Assigned task → Write the data out again exactly and in full.
*** Begin section ***
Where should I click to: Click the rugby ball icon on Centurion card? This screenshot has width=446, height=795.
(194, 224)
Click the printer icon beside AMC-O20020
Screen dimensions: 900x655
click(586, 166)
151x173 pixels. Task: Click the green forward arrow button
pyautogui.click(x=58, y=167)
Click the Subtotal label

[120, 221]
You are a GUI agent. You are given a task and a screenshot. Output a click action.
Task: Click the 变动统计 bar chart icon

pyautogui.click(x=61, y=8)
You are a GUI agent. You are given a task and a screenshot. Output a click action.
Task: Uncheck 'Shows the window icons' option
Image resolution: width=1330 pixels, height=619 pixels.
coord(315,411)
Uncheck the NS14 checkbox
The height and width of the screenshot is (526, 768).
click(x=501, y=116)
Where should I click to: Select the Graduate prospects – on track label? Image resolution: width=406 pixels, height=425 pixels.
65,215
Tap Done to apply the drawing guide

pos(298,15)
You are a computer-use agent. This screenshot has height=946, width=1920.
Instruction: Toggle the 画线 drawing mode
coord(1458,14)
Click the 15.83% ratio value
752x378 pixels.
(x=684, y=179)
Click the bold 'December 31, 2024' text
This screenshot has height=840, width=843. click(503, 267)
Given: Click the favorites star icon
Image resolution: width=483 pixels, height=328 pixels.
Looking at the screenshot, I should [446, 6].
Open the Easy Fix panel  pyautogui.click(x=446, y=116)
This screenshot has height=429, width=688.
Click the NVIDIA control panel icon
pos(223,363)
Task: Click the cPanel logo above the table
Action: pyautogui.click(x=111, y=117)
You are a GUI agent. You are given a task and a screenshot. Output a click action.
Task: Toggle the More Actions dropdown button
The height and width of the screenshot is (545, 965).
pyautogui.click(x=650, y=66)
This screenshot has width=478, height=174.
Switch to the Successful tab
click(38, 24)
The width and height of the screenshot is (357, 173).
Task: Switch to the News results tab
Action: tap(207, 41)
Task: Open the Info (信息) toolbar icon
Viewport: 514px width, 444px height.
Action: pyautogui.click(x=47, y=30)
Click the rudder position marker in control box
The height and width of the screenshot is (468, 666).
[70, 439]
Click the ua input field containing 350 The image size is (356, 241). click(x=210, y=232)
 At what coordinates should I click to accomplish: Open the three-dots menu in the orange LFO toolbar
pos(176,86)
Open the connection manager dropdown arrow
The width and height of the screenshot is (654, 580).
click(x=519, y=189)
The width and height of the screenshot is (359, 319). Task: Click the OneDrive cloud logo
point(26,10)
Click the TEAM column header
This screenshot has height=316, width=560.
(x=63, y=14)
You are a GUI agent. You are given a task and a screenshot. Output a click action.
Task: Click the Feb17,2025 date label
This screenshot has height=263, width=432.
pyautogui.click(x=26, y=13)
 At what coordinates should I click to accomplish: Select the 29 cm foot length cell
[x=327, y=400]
*** End section ***
Problem solution →
Where should I click to: Click the rugby ball icon on Centurion card? This screenshot has width=446, height=795.
(194, 224)
Click the printer icon beside AMC-O20020
Screen dimensions: 900x655
click(586, 166)
151x173 pixels. Task: Click the green forward arrow button
pyautogui.click(x=58, y=167)
Click the Subtotal label

[120, 221]
You are a GUI agent. You are given a task and a screenshot. Output a click action.
Task: Click the 变动统计 bar chart icon

pyautogui.click(x=61, y=8)
You are a GUI agent. You are given a task and a screenshot. Output a click action.
Task: Uncheck 'Shows the window icons' option
Image resolution: width=1330 pixels, height=619 pixels.
coord(315,411)
Uncheck the NS14 checkbox
The height and width of the screenshot is (526, 768).
click(x=501, y=116)
Where should I click to: Select the Graduate prospects – on track label? Image resolution: width=406 pixels, height=425 pixels.
65,215
Tap Done to apply the drawing guide

pos(298,15)
You are a computer-use agent. This screenshot has height=946, width=1920.
Instruction: Toggle the 画线 drawing mode
coord(1458,14)
Click the 15.83% ratio value
752x378 pixels.
(x=684, y=179)
Click the bold 'December 31, 2024' text
This screenshot has height=840, width=843. click(503, 267)
Given: Click the favorites star icon
Image resolution: width=483 pixels, height=328 pixels.
Looking at the screenshot, I should [446, 6].
Open the Easy Fix panel  pyautogui.click(x=446, y=116)
This screenshot has height=429, width=688.
Click the NVIDIA control panel icon
pos(223,363)
Task: Click the cPanel logo above the table
Action: pyautogui.click(x=111, y=117)
You are a GUI agent. You are given a task and a screenshot. Output a click action.
Task: Toggle the More Actions dropdown button
The height and width of the screenshot is (545, 965).
pyautogui.click(x=650, y=66)
This screenshot has width=478, height=174.
Switch to the Successful tab
click(38, 24)
The width and height of the screenshot is (357, 173).
Task: Switch to the News results tab
Action: tap(207, 41)
Task: Open the Info (信息) toolbar icon
Viewport: 514px width, 444px height.
Action: pyautogui.click(x=47, y=30)
Click the rudder position marker in control box
The height and width of the screenshot is (468, 666).
[70, 439]
Click the ua input field containing 350 The image size is (356, 241). click(x=210, y=232)
 At what coordinates should I click to accomplish: Open the three-dots menu in the orange LFO toolbar
pos(176,86)
Open the connection manager dropdown arrow
The width and height of the screenshot is (654, 580).
click(x=519, y=189)
The width and height of the screenshot is (359, 319). Task: Click the OneDrive cloud logo
point(26,10)
Click the TEAM column header
This screenshot has height=316, width=560.
(x=63, y=14)
You are a GUI agent. You are given a task and a screenshot. Output a click action.
Task: Click the Feb17,2025 date label
This screenshot has height=263, width=432.
pyautogui.click(x=26, y=13)
 At what coordinates should I click to accomplish: Select the 29 cm foot length cell
[x=327, y=400]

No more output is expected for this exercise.